**Exercise prompt**
Please copy the data shown below, word for word.

**Information supplied**
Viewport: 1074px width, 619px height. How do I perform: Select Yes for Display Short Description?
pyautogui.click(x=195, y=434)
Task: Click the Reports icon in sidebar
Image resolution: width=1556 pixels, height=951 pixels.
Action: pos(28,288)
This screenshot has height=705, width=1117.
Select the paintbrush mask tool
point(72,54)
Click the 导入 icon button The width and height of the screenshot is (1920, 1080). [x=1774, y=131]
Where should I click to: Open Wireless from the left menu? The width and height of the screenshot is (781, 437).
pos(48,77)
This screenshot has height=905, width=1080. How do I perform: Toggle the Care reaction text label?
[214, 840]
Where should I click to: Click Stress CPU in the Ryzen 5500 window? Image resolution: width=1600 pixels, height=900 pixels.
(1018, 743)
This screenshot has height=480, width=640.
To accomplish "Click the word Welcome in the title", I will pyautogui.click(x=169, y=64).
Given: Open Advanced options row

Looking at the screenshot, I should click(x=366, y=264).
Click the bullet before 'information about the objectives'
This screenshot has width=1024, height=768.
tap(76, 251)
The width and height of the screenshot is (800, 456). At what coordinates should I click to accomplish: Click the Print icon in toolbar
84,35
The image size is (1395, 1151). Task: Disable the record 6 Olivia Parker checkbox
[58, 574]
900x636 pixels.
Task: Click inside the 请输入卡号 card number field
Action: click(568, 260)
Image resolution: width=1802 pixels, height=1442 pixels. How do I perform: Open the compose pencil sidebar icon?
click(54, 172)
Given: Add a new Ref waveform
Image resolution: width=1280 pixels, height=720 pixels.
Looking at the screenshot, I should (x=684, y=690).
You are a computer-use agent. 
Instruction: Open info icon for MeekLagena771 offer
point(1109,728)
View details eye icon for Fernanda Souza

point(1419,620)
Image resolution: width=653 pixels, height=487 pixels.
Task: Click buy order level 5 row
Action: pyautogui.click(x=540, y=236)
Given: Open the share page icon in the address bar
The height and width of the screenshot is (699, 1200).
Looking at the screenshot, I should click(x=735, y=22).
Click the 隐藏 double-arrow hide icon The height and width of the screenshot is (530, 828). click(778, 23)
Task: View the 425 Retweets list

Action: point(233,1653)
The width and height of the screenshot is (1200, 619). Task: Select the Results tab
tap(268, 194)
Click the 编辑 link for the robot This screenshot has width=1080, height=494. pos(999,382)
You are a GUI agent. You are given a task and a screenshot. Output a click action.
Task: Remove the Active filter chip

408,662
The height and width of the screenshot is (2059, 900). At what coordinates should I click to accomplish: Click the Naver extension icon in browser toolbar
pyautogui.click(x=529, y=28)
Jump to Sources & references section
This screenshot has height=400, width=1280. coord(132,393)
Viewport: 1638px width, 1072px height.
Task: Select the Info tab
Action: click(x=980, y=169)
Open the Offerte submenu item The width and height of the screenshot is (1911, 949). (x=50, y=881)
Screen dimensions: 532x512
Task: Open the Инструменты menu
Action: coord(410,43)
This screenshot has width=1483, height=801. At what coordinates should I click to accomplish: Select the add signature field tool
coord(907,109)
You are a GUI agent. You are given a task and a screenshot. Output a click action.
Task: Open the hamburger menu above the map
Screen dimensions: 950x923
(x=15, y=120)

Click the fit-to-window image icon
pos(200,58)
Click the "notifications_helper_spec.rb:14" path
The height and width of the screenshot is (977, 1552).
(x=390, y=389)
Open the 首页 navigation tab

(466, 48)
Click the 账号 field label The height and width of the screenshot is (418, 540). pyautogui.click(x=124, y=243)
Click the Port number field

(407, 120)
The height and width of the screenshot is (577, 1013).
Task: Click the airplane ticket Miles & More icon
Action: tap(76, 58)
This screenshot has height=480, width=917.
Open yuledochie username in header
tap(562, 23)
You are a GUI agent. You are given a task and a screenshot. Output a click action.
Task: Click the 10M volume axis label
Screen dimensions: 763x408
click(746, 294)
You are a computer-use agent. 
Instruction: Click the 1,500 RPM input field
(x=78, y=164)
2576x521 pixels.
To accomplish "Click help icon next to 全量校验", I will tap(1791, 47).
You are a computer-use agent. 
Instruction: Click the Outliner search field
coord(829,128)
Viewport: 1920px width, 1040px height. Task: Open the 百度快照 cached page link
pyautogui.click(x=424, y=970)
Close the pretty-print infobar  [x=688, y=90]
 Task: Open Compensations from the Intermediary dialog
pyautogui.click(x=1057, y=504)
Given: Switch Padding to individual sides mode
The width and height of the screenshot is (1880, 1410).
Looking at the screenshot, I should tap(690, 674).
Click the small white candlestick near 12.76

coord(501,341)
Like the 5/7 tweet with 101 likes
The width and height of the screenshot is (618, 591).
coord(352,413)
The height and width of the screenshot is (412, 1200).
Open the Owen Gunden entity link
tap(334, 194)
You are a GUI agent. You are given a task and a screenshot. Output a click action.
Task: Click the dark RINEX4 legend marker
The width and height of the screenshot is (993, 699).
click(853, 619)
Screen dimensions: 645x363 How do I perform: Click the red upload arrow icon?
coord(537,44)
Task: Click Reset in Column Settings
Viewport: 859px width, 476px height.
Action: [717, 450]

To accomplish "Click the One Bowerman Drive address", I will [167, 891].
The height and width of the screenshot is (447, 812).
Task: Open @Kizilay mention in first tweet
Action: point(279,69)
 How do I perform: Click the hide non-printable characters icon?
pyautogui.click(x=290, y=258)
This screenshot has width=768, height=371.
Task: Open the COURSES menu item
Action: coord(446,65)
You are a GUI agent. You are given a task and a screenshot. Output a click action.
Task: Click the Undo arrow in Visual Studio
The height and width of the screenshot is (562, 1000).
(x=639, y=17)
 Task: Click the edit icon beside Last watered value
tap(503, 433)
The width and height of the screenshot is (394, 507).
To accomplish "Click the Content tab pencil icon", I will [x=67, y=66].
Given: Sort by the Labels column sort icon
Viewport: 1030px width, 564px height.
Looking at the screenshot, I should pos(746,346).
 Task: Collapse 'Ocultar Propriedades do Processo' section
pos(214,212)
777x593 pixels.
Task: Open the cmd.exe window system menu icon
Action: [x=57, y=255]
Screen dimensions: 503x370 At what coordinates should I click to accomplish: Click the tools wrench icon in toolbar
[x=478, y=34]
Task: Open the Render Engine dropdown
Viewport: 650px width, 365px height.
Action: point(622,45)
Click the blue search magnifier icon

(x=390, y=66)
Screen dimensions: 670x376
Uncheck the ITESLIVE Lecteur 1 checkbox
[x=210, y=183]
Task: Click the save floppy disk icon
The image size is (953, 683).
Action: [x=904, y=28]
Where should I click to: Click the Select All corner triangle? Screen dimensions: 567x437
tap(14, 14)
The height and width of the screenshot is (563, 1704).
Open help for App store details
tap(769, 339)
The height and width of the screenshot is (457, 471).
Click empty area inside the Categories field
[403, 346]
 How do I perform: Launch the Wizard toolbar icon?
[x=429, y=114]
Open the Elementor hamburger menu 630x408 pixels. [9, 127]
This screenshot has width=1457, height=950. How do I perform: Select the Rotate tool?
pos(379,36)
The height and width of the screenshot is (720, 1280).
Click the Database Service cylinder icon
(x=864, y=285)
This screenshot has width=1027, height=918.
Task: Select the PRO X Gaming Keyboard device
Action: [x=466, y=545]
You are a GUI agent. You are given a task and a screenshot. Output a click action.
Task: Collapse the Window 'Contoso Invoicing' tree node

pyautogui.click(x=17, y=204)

**Written solution**
Viewport: 1074px width, 619px height. How do I perform: Select Yes for Display Short Description?
pyautogui.click(x=195, y=434)
Task: Click the Reports icon in sidebar
Image resolution: width=1556 pixels, height=951 pixels.
Action: pos(28,288)
This screenshot has height=705, width=1117.
Select the paintbrush mask tool
point(72,54)
Click the 导入 icon button The width and height of the screenshot is (1920, 1080). [x=1774, y=131]
Where should I click to: Open Wireless from the left menu? The width and height of the screenshot is (781, 437).
pos(48,77)
This screenshot has height=905, width=1080. How do I perform: Toggle the Care reaction text label?
[214, 840]
Where should I click to: Click Stress CPU in the Ryzen 5500 window? Image resolution: width=1600 pixels, height=900 pixels.
(1018, 743)
This screenshot has height=480, width=640.
To accomplish "Click the word Welcome in the title", I will pyautogui.click(x=169, y=64).
Given: Open Advanced options row

Looking at the screenshot, I should click(x=366, y=264).
Click the bullet before 'information about the objectives'
This screenshot has width=1024, height=768.
tap(76, 251)
The width and height of the screenshot is (800, 456). At what coordinates should I click to accomplish: Click the Print icon in toolbar
84,35
The image size is (1395, 1151). Task: Disable the record 6 Olivia Parker checkbox
[58, 574]
900x636 pixels.
Task: Click inside the 请输入卡号 card number field
Action: click(568, 260)
Image resolution: width=1802 pixels, height=1442 pixels. How do I perform: Open the compose pencil sidebar icon?
click(54, 172)
Given: Add a new Ref waveform
Image resolution: width=1280 pixels, height=720 pixels.
Looking at the screenshot, I should (x=684, y=690).
You are a computer-use agent. 
Instruction: Open info icon for MeekLagena771 offer
point(1109,728)
View details eye icon for Fernanda Souza

point(1419,620)
Image resolution: width=653 pixels, height=487 pixels.
Task: Click buy order level 5 row
Action: pyautogui.click(x=540, y=236)
Given: Open the share page icon in the address bar
The height and width of the screenshot is (699, 1200).
Looking at the screenshot, I should click(x=735, y=22).
Click the 隐藏 double-arrow hide icon The height and width of the screenshot is (530, 828). click(778, 23)
Task: View the 425 Retweets list

Action: point(233,1653)
The width and height of the screenshot is (1200, 619). Task: Select the Results tab
tap(268, 194)
Click the 编辑 link for the robot This screenshot has width=1080, height=494. pos(999,382)
You are a GUI agent. You are given a task and a screenshot. Output a click action.
Task: Remove the Active filter chip

408,662
The height and width of the screenshot is (2059, 900). At what coordinates should I click to accomplish: Click the Naver extension icon in browser toolbar
pyautogui.click(x=529, y=28)
Jump to Sources & references section
This screenshot has height=400, width=1280. coord(132,393)
Viewport: 1638px width, 1072px height.
Task: Select the Info tab
Action: click(x=980, y=169)
Open the Offerte submenu item The width and height of the screenshot is (1911, 949). (x=50, y=881)
Screen dimensions: 532x512
Task: Open the Инструменты menu
Action: coord(410,43)
This screenshot has width=1483, height=801. At what coordinates should I click to accomplish: Select the add signature field tool
coord(907,109)
You are a GUI agent. You are given a task and a screenshot. Output a click action.
Task: Open the hamburger menu above the map
Screen dimensions: 950x923
(x=15, y=120)

Click the fit-to-window image icon
pos(200,58)
Click the "notifications_helper_spec.rb:14" path
The height and width of the screenshot is (977, 1552).
(x=390, y=389)
Open the 首页 navigation tab

(466, 48)
Click the 账号 field label The height and width of the screenshot is (418, 540). pyautogui.click(x=124, y=243)
Click the Port number field

(407, 120)
The height and width of the screenshot is (577, 1013).
Task: Click the airplane ticket Miles & More icon
Action: tap(76, 58)
This screenshot has height=480, width=917.
Open yuledochie username in header
tap(562, 23)
You are a GUI agent. You are given a task and a screenshot. Output a click action.
Task: Click the 10M volume axis label
Screen dimensions: 763x408
click(746, 294)
You are a computer-use agent. 
Instruction: Click the 1,500 RPM input field
(x=78, y=164)
2576x521 pixels.
To accomplish "Click help icon next to 全量校验", I will tap(1791, 47).
You are a computer-use agent. 
Instruction: Click the Outliner search field
coord(829,128)
Viewport: 1920px width, 1040px height. Task: Open the 百度快照 cached page link
pyautogui.click(x=424, y=970)
Close the pretty-print infobar  [x=688, y=90]
 Task: Open Compensations from the Intermediary dialog
pyautogui.click(x=1057, y=504)
Given: Switch Padding to individual sides mode
The width and height of the screenshot is (1880, 1410).
Looking at the screenshot, I should tap(690, 674).
Click the small white candlestick near 12.76

coord(501,341)
Like the 5/7 tweet with 101 likes
The width and height of the screenshot is (618, 591).
coord(352,413)
The height and width of the screenshot is (412, 1200).
Open the Owen Gunden entity link
tap(334, 194)
You are a GUI agent. You are given a task and a screenshot. Output a click action.
Task: Click the dark RINEX4 legend marker
The width and height of the screenshot is (993, 699).
click(853, 619)
Screen dimensions: 645x363 How do I perform: Click the red upload arrow icon?
coord(537,44)
Task: Click Reset in Column Settings
Viewport: 859px width, 476px height.
Action: [717, 450]

To accomplish "Click the One Bowerman Drive address", I will [167, 891].
The height and width of the screenshot is (447, 812).
Task: Open @Kizilay mention in first tweet
Action: point(279,69)
 How do I perform: Click the hide non-printable characters icon?
pyautogui.click(x=290, y=258)
This screenshot has width=768, height=371.
Task: Open the COURSES menu item
Action: coord(446,65)
You are a GUI agent. You are given a task and a screenshot. Output a click action.
Task: Click the Undo arrow in Visual Studio
The height and width of the screenshot is (562, 1000).
(x=639, y=17)
 Task: Click the edit icon beside Last watered value
tap(503, 433)
The width and height of the screenshot is (394, 507).
To accomplish "Click the Content tab pencil icon", I will [x=67, y=66].
Given: Sort by the Labels column sort icon
Viewport: 1030px width, 564px height.
Looking at the screenshot, I should pos(746,346).
 Task: Collapse 'Ocultar Propriedades do Processo' section
pos(214,212)
777x593 pixels.
Task: Open the cmd.exe window system menu icon
Action: [x=57, y=255]
Screen dimensions: 503x370 At what coordinates should I click to accomplish: Click the tools wrench icon in toolbar
[x=478, y=34]
Task: Open the Render Engine dropdown
Viewport: 650px width, 365px height.
Action: point(622,45)
Click the blue search magnifier icon

(x=390, y=66)
Screen dimensions: 670x376
Uncheck the ITESLIVE Lecteur 1 checkbox
[x=210, y=183]
Task: Click the save floppy disk icon
The image size is (953, 683).
Action: [x=904, y=28]
Where should I click to: Click the Select All corner triangle? Screen dimensions: 567x437
tap(14, 14)
The height and width of the screenshot is (563, 1704).
Open help for App store details
tap(769, 339)
The height and width of the screenshot is (457, 471).
Click empty area inside the Categories field
[403, 346]
 How do I perform: Launch the Wizard toolbar icon?
[x=429, y=114]
Open the Elementor hamburger menu 630x408 pixels. [9, 127]
This screenshot has width=1457, height=950. How do I perform: Select the Rotate tool?
pos(379,36)
The height and width of the screenshot is (720, 1280).
Click the Database Service cylinder icon
(x=864, y=285)
This screenshot has width=1027, height=918.
Task: Select the PRO X Gaming Keyboard device
Action: [x=466, y=545]
You are a GUI agent. You are given a task and a screenshot. Output a click action.
Task: Collapse the Window 'Contoso Invoicing' tree node

pyautogui.click(x=17, y=204)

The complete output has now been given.